Eduardo dos Santos

Personal information
- Full name: Eduardo César dos Santos
- Date of birth: 14 October 1983 (age 41)
- Place of birth: Quilmes, Buenos Aires, Argentina
- Height: 1.79 m (5 ft 10 in)
- Position(s): Forward

Youth career
- Estudiantes BA

Senior career*
- Years: Team / Apps / (Gls)
- 2005: Estudiantes BA / 3 / (0)
- 2005–2006: Talleres RE / 29 / (5)
- 2006–2007: Defensores de Belgrano / 35 / (7)
- 2007–2008: Douglas Haig / 30 / (12)
- 2008–2009: Almagro / 31 / (5)
- 2009: Rangers / 6 / (0)
- 2010–2011: Orizaba / 50 / (10)
- 2011–2012: La Piedad / 28 / (5)
- 2012: Irapuato / 9 / (0)
- 2013–2015: Correcaminos UAT / 32 / (4)
- 2014–2015: → Altamira (loan) / 29 / (4)
- 2016–2018: Sacachispas / 84 / (34)
- 2018–2019: Deportivo Laferrere / 26 / (2)
- 2019–2020: Sacachispas / 16 / (0)

= Eduardo dos Santos (footballer, born 1983) =

Argentine footballer

Eduardo César dos Santos (born October 14, 1983, in Quilmes, Buenos Aires, Argentina) is a former Argentine footballer who played as a forward.

==Career==
A football forward, Dos Santos played in Chile and Mexico in addition to his homeland.

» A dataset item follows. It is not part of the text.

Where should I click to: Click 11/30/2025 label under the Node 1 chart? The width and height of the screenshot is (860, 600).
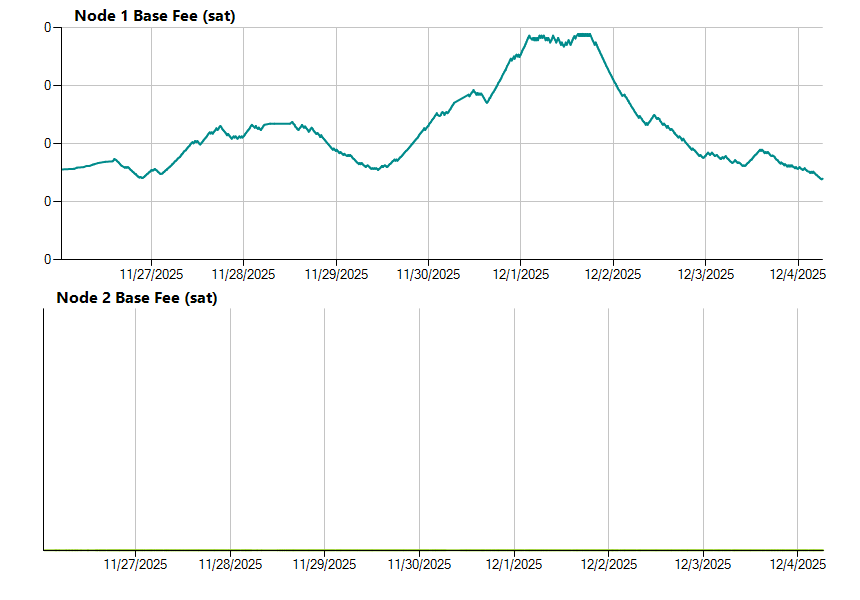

In Chile, he played for Rangers de Talca in the second half of 2009.

Dos Santos played in Mexico from 2010 to 2015. He had stints with Albinegros de Orizaba, La Piedad, Irapuato, Correcaminos UAT and Estudiantes de Altamira.

Back in Argentina, he ended his career with Deportivo Laferrere and Sacachispas.